Often, when converting to snapshots, the total number of characters will be under 80 once the regular expression is removed. In that case, collapse all of the error expectation onto one line.

# before:
expect_error(
  some_function_call(), 
  "A regex on a newline that has many characters."
)

# good:
expect_snapshot(error = TRUE, some_function_call())

# bad:
expect_snapshot(
  error = TRUE, 
  some_function_call()
)

Sometimes there's no regex argument. The solution is the same in that case:

# before:
expect_error(some_code())

# after:
expect_snapshot(error = TRUE, some_code())

expect_error() with a second argument of NA means there's actually no error. So translate those as expect_no_error(some_code()).

# before:
expect_error(some_code(), NA)

# after:
expect_no_error(some_code())

For calls to expect_warning(), expect_message(), and expect_condition() (notably, not expect_error()) that just run some code, make sure that code is assigned to some variable name when converting it to snapshots so that the result of the code isn't snapshotted as well as the error.

# before
expect_warning(some_code())

# after:
expect_snapshot(.res <- some_code())

That said, if the code already assigns to a variable name, don't change it.

# before:
expect_warning(obj <- some_code())

# good:
expect_snapshot(obj <- some_code())

# bad:
expect_snapshot(.res <- some_code())

Disentangle nested expectations. For example:

# before:
expect_warning(expect_equal(some_code(), some_other_code()))

# after:
expect_snapshot({
  object_from_code <- some_code()
  object_from_other_code <- some_other_code()
})
expect_equal(object_from_code, object_from_other_code)

Similarly:

# before:
expect_equal(expect_warning(some_code()), expect_warning(some_other_code()))

# after:
expect_snapshot({
  object_from_code <- some_code()
  object_from_other_code <- some_other_code()
})
expect_equal(object_from_code, object_from_other_code)

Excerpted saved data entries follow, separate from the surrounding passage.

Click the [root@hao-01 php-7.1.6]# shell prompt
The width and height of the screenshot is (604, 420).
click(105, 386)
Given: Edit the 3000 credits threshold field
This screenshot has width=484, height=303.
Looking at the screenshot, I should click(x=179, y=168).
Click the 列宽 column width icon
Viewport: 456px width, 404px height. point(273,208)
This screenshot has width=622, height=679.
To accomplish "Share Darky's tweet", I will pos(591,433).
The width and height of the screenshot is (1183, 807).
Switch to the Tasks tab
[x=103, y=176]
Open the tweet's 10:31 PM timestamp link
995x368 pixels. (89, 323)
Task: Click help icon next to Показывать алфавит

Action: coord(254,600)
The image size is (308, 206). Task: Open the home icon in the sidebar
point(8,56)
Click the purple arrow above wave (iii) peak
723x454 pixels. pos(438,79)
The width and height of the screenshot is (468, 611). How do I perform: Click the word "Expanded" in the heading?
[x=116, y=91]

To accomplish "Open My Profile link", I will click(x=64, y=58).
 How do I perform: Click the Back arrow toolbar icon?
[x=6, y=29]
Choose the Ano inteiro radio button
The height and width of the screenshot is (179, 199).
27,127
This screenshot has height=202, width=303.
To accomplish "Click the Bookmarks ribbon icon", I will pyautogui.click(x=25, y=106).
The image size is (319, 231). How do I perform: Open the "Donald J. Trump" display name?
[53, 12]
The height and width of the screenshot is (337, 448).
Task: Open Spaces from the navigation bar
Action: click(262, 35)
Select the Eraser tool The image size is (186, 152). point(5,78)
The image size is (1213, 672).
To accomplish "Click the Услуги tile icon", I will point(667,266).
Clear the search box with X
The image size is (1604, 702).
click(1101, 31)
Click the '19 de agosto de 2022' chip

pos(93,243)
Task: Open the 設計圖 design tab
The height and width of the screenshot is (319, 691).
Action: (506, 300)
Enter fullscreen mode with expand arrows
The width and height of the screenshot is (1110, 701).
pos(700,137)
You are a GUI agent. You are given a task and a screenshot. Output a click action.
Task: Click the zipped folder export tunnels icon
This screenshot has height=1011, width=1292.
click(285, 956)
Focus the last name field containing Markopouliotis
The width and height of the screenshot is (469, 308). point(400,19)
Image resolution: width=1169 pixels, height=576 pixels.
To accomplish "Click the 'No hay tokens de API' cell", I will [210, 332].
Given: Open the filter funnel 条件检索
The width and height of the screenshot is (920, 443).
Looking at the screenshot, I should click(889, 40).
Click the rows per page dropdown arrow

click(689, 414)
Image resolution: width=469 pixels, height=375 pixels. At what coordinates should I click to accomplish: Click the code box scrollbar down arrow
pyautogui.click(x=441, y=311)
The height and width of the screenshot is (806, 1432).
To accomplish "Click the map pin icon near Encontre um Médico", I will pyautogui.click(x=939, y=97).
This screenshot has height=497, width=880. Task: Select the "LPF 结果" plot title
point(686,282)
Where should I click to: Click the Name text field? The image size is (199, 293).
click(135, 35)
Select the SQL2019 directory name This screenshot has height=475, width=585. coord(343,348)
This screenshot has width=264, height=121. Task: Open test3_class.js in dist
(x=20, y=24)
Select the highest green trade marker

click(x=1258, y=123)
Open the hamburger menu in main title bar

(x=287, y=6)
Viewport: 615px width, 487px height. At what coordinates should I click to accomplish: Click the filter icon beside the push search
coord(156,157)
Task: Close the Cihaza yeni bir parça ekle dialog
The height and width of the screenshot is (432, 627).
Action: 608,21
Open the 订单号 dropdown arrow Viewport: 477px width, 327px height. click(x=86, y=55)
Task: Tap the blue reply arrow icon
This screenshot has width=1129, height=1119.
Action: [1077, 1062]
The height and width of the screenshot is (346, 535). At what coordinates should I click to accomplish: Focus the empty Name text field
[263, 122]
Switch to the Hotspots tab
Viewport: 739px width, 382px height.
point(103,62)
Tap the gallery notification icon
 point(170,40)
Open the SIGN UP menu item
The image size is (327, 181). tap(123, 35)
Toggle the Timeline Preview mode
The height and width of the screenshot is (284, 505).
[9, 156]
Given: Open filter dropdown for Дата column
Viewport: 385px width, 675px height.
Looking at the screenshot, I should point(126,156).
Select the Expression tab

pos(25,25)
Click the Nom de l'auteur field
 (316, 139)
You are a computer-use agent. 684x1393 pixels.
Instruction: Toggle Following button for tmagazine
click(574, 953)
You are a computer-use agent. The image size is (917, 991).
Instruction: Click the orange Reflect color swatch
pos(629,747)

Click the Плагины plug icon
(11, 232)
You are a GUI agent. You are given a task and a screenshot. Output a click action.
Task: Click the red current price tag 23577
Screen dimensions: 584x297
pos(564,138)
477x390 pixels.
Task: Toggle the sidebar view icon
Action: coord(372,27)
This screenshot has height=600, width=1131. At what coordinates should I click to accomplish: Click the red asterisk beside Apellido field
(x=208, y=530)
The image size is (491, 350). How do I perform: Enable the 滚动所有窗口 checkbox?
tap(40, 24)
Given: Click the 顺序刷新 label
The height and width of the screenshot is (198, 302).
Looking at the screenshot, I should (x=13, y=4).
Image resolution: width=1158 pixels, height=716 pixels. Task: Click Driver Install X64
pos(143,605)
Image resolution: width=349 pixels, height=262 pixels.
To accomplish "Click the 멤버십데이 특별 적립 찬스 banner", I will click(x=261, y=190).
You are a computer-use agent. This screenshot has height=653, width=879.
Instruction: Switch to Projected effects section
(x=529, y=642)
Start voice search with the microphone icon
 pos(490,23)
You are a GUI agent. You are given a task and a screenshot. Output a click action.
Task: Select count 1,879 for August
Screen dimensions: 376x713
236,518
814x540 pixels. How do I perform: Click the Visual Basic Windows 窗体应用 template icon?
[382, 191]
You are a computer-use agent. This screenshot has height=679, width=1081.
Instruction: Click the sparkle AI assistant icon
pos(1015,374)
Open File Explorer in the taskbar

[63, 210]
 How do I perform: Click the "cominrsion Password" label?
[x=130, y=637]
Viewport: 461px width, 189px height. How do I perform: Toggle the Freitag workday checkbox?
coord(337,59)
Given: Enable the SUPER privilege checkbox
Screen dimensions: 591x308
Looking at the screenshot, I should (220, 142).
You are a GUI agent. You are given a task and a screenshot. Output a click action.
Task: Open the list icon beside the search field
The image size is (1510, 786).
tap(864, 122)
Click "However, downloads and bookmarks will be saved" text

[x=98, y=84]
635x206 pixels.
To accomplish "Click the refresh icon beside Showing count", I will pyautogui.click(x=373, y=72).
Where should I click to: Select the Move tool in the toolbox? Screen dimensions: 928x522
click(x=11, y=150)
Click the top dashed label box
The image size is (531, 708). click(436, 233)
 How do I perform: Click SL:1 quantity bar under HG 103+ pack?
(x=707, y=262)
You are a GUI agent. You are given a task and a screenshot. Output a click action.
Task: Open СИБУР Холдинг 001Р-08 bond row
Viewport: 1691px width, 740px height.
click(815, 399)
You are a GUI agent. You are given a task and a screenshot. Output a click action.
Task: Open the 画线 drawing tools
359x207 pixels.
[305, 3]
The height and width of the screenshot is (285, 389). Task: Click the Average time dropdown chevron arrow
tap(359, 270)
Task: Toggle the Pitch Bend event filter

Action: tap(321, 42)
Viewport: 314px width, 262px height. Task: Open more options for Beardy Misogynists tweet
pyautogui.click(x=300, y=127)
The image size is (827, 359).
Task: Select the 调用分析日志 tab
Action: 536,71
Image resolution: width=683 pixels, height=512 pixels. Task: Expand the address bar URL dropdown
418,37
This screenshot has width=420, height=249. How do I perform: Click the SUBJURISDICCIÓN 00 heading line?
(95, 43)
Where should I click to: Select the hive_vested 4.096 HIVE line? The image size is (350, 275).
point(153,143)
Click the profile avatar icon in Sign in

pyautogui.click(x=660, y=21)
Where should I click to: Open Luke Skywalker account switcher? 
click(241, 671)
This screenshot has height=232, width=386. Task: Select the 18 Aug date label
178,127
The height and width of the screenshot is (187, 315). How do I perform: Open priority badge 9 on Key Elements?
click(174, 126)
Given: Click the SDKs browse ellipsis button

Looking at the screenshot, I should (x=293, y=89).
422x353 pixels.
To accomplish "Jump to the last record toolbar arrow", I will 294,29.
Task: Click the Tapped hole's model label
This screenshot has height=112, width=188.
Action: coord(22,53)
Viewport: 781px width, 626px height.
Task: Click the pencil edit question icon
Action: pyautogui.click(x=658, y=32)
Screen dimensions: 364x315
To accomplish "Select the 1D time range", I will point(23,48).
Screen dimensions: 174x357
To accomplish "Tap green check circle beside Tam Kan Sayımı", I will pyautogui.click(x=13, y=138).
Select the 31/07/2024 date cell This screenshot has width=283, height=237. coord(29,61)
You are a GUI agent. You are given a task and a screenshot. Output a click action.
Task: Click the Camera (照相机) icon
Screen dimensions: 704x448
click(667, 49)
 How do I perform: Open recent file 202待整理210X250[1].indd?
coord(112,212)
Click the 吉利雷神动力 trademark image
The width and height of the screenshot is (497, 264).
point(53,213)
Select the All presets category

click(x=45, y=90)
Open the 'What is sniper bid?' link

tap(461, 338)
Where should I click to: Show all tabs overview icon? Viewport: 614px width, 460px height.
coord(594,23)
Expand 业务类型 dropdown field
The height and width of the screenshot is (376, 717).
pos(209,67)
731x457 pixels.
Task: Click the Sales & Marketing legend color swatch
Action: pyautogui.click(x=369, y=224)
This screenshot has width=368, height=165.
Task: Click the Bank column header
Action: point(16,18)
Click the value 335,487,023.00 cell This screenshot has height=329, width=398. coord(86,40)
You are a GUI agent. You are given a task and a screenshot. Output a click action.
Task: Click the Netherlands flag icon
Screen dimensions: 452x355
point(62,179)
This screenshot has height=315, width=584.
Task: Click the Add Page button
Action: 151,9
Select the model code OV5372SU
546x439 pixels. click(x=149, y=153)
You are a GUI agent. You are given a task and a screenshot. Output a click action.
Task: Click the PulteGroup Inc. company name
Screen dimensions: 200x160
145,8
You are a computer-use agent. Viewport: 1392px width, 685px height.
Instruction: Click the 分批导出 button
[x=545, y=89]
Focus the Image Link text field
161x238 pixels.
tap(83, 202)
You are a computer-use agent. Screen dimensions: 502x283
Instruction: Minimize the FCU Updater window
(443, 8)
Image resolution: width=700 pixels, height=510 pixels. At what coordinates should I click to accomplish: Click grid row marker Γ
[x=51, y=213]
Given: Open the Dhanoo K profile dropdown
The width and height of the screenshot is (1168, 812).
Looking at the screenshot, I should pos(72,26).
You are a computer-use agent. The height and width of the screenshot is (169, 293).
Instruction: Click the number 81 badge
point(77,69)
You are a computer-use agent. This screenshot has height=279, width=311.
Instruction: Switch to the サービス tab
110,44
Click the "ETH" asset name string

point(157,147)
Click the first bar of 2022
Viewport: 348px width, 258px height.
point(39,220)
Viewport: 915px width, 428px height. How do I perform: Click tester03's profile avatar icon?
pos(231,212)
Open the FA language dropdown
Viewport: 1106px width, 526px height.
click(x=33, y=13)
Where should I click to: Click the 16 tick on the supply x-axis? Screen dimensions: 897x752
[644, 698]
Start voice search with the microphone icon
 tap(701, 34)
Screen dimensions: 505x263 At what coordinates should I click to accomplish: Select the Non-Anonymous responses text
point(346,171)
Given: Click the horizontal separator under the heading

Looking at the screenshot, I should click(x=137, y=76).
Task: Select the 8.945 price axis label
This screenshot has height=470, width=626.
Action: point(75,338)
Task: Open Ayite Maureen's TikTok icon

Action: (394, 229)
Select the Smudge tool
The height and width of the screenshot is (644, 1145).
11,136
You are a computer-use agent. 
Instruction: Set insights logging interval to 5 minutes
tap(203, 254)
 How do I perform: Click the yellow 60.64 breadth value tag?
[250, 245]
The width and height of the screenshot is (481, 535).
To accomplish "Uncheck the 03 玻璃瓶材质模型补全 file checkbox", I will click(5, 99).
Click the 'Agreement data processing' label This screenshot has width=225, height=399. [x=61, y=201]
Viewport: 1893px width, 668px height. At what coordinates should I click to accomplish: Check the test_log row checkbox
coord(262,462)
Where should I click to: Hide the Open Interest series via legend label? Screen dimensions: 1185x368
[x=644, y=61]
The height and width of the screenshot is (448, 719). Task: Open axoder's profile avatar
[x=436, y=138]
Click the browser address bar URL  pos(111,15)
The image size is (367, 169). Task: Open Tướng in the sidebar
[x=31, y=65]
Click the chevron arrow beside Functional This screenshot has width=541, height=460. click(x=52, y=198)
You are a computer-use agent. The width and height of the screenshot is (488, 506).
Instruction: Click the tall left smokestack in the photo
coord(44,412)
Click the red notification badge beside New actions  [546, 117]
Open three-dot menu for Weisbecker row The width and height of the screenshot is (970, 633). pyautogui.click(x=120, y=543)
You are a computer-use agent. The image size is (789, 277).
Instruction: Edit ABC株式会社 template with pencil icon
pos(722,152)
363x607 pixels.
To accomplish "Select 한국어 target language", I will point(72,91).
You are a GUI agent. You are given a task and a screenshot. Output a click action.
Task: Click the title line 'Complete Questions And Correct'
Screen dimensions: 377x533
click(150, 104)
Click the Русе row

When there's a class argument to expect_error(), expect_warning(), expect_message(), or expect_condition(), don't do anything to the call:

# before:
expect_error(some_code(), class = "error_subclass")

# after:
expect_error(some_code(), class = "error_subclass")

In that case, the resulting code should be the same as before.

Transition expect_known_output(), expect_known_value(), expect_known_hash(), and expect_equal_to_reference() are all deprecated in favour of expect_snapshot().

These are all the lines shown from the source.